The records:
+++

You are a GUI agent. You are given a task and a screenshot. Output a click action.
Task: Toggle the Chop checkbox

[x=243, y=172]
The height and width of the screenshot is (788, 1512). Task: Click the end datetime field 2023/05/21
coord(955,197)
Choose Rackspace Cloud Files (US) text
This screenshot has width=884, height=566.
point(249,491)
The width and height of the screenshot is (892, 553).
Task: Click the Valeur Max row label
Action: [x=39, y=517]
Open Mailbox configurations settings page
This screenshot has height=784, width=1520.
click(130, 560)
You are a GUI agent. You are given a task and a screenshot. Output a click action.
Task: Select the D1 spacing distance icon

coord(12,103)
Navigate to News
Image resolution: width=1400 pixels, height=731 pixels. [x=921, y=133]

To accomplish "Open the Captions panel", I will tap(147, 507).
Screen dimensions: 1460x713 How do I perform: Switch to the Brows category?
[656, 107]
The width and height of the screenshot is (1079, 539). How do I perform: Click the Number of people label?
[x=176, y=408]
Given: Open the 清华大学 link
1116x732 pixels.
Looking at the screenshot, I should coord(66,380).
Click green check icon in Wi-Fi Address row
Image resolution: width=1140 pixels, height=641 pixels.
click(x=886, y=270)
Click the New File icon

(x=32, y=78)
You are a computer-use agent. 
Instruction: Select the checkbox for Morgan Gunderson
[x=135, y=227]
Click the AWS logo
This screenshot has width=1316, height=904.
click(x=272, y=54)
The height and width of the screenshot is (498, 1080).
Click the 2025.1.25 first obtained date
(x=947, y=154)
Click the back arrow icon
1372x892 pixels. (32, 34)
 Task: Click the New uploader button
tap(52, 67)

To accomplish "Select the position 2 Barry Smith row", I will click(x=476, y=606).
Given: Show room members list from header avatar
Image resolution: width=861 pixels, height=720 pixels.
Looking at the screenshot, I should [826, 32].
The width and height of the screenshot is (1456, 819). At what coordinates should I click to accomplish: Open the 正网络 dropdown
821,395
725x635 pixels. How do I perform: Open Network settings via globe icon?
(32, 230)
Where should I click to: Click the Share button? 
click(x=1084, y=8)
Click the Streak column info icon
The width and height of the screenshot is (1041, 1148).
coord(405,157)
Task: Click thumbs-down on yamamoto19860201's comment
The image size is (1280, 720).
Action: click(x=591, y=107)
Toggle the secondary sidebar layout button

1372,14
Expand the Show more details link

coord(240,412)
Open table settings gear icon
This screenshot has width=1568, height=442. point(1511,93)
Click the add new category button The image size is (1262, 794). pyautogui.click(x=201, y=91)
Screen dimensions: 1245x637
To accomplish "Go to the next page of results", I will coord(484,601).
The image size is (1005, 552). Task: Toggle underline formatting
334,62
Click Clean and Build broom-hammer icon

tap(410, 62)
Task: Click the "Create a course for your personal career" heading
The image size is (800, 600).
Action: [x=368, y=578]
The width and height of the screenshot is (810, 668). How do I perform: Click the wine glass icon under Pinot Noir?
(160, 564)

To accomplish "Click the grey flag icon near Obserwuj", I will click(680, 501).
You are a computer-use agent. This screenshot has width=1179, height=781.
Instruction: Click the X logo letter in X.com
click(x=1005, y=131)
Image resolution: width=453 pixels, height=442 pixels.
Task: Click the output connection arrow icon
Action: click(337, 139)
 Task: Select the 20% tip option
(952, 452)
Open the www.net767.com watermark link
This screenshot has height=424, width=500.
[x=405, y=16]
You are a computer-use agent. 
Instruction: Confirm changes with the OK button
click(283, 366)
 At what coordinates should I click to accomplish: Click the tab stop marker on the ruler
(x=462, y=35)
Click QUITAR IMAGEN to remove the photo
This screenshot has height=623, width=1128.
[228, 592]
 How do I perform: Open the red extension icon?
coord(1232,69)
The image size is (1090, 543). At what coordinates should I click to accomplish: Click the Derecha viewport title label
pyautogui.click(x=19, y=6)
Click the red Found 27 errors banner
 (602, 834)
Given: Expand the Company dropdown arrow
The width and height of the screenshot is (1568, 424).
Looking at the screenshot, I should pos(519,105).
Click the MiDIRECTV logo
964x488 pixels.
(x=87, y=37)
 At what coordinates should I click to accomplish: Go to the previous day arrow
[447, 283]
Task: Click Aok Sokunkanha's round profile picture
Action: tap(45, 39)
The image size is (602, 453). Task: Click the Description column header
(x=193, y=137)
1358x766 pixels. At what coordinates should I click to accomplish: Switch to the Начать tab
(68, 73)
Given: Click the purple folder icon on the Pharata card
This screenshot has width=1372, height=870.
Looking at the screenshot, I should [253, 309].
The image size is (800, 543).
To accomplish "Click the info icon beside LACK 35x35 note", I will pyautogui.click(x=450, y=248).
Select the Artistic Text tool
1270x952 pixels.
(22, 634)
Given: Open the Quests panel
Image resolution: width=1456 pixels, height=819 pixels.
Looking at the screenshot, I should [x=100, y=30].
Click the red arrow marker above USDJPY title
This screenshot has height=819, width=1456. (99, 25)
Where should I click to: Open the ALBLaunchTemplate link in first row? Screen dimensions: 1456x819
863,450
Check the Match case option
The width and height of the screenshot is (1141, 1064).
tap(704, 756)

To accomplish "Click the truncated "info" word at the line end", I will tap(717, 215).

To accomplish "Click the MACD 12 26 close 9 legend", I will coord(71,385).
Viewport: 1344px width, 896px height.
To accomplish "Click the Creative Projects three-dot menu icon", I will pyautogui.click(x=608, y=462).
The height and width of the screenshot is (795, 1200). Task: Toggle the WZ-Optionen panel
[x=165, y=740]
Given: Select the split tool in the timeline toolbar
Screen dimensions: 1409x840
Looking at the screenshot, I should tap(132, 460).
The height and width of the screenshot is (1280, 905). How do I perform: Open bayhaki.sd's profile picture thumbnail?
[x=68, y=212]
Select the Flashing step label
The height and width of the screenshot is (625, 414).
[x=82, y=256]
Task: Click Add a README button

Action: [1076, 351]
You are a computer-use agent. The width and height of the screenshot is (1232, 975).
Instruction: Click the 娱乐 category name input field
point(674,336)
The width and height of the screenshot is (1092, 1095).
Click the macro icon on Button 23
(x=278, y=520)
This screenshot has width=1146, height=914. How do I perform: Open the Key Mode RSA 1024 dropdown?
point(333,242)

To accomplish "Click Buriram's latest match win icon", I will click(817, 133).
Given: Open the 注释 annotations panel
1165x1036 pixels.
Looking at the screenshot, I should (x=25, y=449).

+++

Write out every line of the listing above word for word, keeping the original order.

Response to the task:
You are a GUI agent. You are given a task and a screenshot. Output a click action.
Task: Toggle the Chop checkbox

[x=243, y=172]
The height and width of the screenshot is (788, 1512). Task: Click the end datetime field 2023/05/21
coord(955,197)
Choose Rackspace Cloud Files (US) text
This screenshot has width=884, height=566.
point(249,491)
The width and height of the screenshot is (892, 553).
Task: Click the Valeur Max row label
Action: [x=39, y=517]
Open Mailbox configurations settings page
This screenshot has height=784, width=1520.
click(130, 560)
You are a GUI agent. You are given a task and a screenshot. Output a click action.
Task: Select the D1 spacing distance icon

coord(12,103)
Navigate to News
Image resolution: width=1400 pixels, height=731 pixels. [x=921, y=133]

To accomplish "Open the Captions panel", I will tap(147, 507).
Screen dimensions: 1460x713 How do I perform: Switch to the Brows category?
[656, 107]
The width and height of the screenshot is (1079, 539). How do I perform: Click the Number of people label?
[x=176, y=408]
Given: Open the 清华大学 link
1116x732 pixels.
Looking at the screenshot, I should coord(66,380).
Click green check icon in Wi-Fi Address row
Image resolution: width=1140 pixels, height=641 pixels.
click(x=886, y=270)
Click the New File icon

(x=32, y=78)
You are a computer-use agent. 
Instruction: Select the checkbox for Morgan Gunderson
[x=135, y=227]
Click the AWS logo
This screenshot has width=1316, height=904.
click(x=272, y=54)
The height and width of the screenshot is (498, 1080).
Click the 2025.1.25 first obtained date
(x=947, y=154)
Click the back arrow icon
1372x892 pixels. (32, 34)
 Task: Click the New uploader button
tap(52, 67)

To accomplish "Select the position 2 Barry Smith row", I will click(x=476, y=606).
Given: Show room members list from header avatar
Image resolution: width=861 pixels, height=720 pixels.
Looking at the screenshot, I should [826, 32].
The width and height of the screenshot is (1456, 819). At what coordinates should I click to accomplish: Open the 正网络 dropdown
821,395
725x635 pixels. How do I perform: Open Network settings via globe icon?
(32, 230)
Where should I click to: Click the Share button? 
click(x=1084, y=8)
Click the Streak column info icon
The width and height of the screenshot is (1041, 1148).
coord(405,157)
Task: Click thumbs-down on yamamoto19860201's comment
The image size is (1280, 720).
Action: click(x=591, y=107)
Toggle the secondary sidebar layout button

1372,14
Expand the Show more details link

coord(240,412)
Open table settings gear icon
This screenshot has width=1568, height=442. point(1511,93)
Click the add new category button The image size is (1262, 794). pyautogui.click(x=201, y=91)
Screen dimensions: 1245x637
To accomplish "Go to the next page of results", I will coord(484,601).
The image size is (1005, 552). Task: Toggle underline formatting
334,62
Click Clean and Build broom-hammer icon

tap(410, 62)
Task: Click the "Create a course for your personal career" heading
The image size is (800, 600).
Action: [x=368, y=578]
The width and height of the screenshot is (810, 668). How do I perform: Click the wine glass icon under Pinot Noir?
(160, 564)

To accomplish "Click the grey flag icon near Obserwuj", I will click(680, 501).
You are a computer-use agent. This screenshot has width=1179, height=781.
Instruction: Click the X logo letter in X.com
click(x=1005, y=131)
Image resolution: width=453 pixels, height=442 pixels.
Task: Click the output connection arrow icon
Action: click(337, 139)
 Task: Select the 20% tip option
(952, 452)
Open the www.net767.com watermark link
This screenshot has height=424, width=500.
[x=405, y=16]
You are a computer-use agent. 
Instruction: Confirm changes with the OK button
click(283, 366)
 At what coordinates should I click to accomplish: Click the tab stop marker on the ruler
(x=462, y=35)
Click QUITAR IMAGEN to remove the photo
This screenshot has height=623, width=1128.
[228, 592]
 How do I perform: Open the red extension icon?
coord(1232,69)
The image size is (1090, 543). At what coordinates should I click to accomplish: Click the Derecha viewport title label
pyautogui.click(x=19, y=6)
Click the red Found 27 errors banner
 (602, 834)
Given: Expand the Company dropdown arrow
The width and height of the screenshot is (1568, 424).
Looking at the screenshot, I should pos(519,105).
Click the MiDIRECTV logo
964x488 pixels.
(x=87, y=37)
 At what coordinates should I click to accomplish: Go to the previous day arrow
[447, 283]
Task: Click Aok Sokunkanha's round profile picture
Action: tap(45, 39)
The image size is (602, 453). Task: Click the Description column header
(x=193, y=137)
1358x766 pixels. At what coordinates should I click to accomplish: Switch to the Начать tab
(68, 73)
Given: Click the purple folder icon on the Pharata card
This screenshot has width=1372, height=870.
Looking at the screenshot, I should [253, 309].
The image size is (800, 543).
To accomplish "Click the info icon beside LACK 35x35 note", I will pyautogui.click(x=450, y=248).
Select the Artistic Text tool
1270x952 pixels.
(22, 634)
Given: Open the Quests panel
Image resolution: width=1456 pixels, height=819 pixels.
Looking at the screenshot, I should [x=100, y=30].
Click the red arrow marker above USDJPY title
This screenshot has height=819, width=1456. (99, 25)
Where should I click to: Open the ALBLaunchTemplate link in first row? Screen dimensions: 1456x819
863,450
Check the Match case option
The width and height of the screenshot is (1141, 1064).
tap(704, 756)

To accomplish "Click the truncated "info" word at the line end", I will tap(717, 215).

To accomplish "Click the MACD 12 26 close 9 legend", I will coord(71,385).
Viewport: 1344px width, 896px height.
To accomplish "Click the Creative Projects three-dot menu icon", I will pyautogui.click(x=608, y=462).
The height and width of the screenshot is (795, 1200). Task: Toggle the WZ-Optionen panel
[x=165, y=740]
Given: Select the split tool in the timeline toolbar
Screen dimensions: 1409x840
Looking at the screenshot, I should tap(132, 460).
The height and width of the screenshot is (1280, 905). How do I perform: Open bayhaki.sd's profile picture thumbnail?
[x=68, y=212]
Select the Flashing step label
The height and width of the screenshot is (625, 414).
[x=82, y=256]
Task: Click Add a README button

Action: [1076, 351]
You are a computer-use agent. The width and height of the screenshot is (1232, 975).
Instruction: Click the 娱乐 category name input field
point(674,336)
The width and height of the screenshot is (1092, 1095).
Click the macro icon on Button 23
(x=278, y=520)
This screenshot has width=1146, height=914. How do I perform: Open the Key Mode RSA 1024 dropdown?
point(333,242)

To accomplish "Click Buriram's latest match win icon", I will click(817, 133).
Given: Open the 注释 annotations panel
1165x1036 pixels.
Looking at the screenshot, I should (x=25, y=449).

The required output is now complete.